A proper appeal involves sending the carrier a written request to reconsider the claim. Additional documentation should be included to give the carrier a clearer picture of why you recommended the treatment. For example, the following claim attachments may assist in getting consideration for core buildup claims—radiographic evidence of the need for a buildup, and a narrative description providing as much explanatory information as possible (even if this appears obvious to you). If you have further questions, it is best to give that carrier a call. Remember, you are trying to have the dentist consultant understand the rationale for your recommended treatment plan so that your patient can receive the appropriate benefit from his or her plan. It may help to ask the dentist consultant to call you if the claim is going to be denied. This way you can discuss the case with the dentist consultant on a professional level. You may want to leave a time and date when you will be available so that the consultant does not call while you are seeing patients.

Help the ADA help you

Arbitrary payer action is an ongoing ADA concern and we ask that dentists report such actions so that staff can address recurring issues with the third-party payer involved. Also, it is appropriate to appeal the benefit decision if you think the claim has not been properly adjudicated, and ADA staff are prepared to assist in your understanding of the appeal process. 

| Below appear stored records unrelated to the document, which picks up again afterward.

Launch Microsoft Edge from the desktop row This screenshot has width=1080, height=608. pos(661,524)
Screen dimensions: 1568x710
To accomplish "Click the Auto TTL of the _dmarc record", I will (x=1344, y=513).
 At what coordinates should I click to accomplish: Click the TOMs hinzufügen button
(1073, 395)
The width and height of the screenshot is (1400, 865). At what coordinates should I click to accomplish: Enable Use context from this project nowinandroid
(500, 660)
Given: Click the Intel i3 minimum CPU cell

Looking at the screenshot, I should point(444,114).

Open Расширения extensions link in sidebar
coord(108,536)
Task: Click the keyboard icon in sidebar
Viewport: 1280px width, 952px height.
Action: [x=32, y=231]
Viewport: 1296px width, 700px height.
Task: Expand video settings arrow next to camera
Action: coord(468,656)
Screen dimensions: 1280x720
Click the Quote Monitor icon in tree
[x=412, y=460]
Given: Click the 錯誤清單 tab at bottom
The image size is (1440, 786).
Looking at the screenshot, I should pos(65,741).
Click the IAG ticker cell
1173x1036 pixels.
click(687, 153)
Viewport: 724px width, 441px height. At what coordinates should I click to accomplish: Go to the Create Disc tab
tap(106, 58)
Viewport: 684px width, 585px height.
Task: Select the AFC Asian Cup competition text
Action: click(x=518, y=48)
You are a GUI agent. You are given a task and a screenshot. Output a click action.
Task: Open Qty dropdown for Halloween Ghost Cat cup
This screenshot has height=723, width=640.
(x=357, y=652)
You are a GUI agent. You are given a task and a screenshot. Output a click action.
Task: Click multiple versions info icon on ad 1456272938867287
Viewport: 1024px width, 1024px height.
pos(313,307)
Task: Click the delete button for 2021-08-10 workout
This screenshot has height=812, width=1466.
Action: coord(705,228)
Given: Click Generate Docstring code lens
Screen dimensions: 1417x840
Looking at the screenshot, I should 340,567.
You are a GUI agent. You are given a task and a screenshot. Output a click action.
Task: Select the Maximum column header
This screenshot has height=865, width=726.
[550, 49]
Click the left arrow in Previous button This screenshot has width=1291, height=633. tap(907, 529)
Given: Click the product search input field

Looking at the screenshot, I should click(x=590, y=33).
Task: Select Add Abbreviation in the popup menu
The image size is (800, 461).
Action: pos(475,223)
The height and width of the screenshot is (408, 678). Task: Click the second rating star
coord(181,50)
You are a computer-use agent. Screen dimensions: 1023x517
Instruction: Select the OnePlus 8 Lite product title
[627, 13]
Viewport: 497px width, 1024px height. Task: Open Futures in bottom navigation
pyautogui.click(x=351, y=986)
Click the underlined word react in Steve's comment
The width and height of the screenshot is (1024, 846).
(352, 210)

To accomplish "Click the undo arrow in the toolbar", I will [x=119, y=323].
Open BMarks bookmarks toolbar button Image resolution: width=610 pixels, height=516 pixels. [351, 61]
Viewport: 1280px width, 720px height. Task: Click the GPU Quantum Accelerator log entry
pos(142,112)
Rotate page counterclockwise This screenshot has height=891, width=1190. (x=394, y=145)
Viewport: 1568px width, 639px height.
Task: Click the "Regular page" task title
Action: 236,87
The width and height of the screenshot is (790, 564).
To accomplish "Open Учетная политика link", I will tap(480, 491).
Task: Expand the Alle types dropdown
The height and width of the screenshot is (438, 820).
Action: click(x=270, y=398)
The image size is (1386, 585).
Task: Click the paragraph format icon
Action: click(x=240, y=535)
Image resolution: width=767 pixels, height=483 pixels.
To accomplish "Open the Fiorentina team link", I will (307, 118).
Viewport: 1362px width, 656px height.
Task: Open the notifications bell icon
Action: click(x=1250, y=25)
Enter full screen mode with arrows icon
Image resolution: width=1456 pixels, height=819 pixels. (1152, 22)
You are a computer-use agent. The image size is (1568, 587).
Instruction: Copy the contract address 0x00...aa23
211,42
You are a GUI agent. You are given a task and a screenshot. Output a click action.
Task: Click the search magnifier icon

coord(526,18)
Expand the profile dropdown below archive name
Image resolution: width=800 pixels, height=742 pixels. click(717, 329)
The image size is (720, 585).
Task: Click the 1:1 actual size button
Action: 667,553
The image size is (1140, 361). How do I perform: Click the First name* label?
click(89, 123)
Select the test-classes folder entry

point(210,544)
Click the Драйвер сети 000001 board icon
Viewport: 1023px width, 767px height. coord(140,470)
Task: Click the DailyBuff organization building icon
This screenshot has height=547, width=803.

Staff from the Council on Dental Benefit Programs’ Dental Benefit Information Service are here to help you with your insurance related problems, questions and concerns. Staff can be reached at 1-800-621-8099. If you wish to simply alert the ADA to a concern, you can complete the downloadable form on ADA.org titled, “third-party payer complaint form” which gives dental offices the opportunity to provide ADA with information on the problems experienced with third-party payers. This form was developed by the ADA’s CDBP to track industry trends and facilitate discussions with individual insurance carriers and benefit plan providers. 

Attention: dentists without a participating provider contract

The ADA is also currently looking for your help if you are a non-participating dentist and have encountered either of the following two scenarios.  If you have encountered either or both please contact: Mike Kendall, kendallc@ada.org, or Cathryn Albrecht, albrechtc@ada.org.

1. Recoupment of alleged overpayments from a nonparticipating dentist

• You treated a patient covered by a large dental plan and submitted a claim under an assignment of benefits and were directly reimbursed for the treatment you provided to that patient.
• At a later time you received notification from the payer alleging that it overpaid you in connection with that patient, and that the payer is entitled to recoup the (alleged) overpayment.
• Either as part of the same notification, or afterward, the payer informs you that it is lowering reimbursement amounts for another patient, or patients, in order to recoup the (alleged) overpayment.

2. Underpayment to nonparticipating dentists

• You treated a patient covered by a large dental plan and submitted a claim under an assignment of benefits and received an EOB reflecting a reimbursement amount that falls below what you should have been paid, based on what you believe would be indicated by the unbiased applicable geographic and other relevant data.
• You properly appealed to the payer its reimbursement decision, which generally means:

a) You submitted your appeal within the time allowed by the payer
b) Your challenge is documented in letters, emails, etc. or is recited on an appeal form available from the payer
c) The term "appeal" is explicitly used (best practice), or any word is used that, to a reasonable person, would signify that you were appealing the reimbursement decision made by the payer, such as: "challenge," "dispute," "contest," "object to," and the like
d) The appeal is coupled with a demand that the amount of the reimbursement be increased or reviewed for the purpose of determining the correct amount

• The payer responded by rejecting your appeal.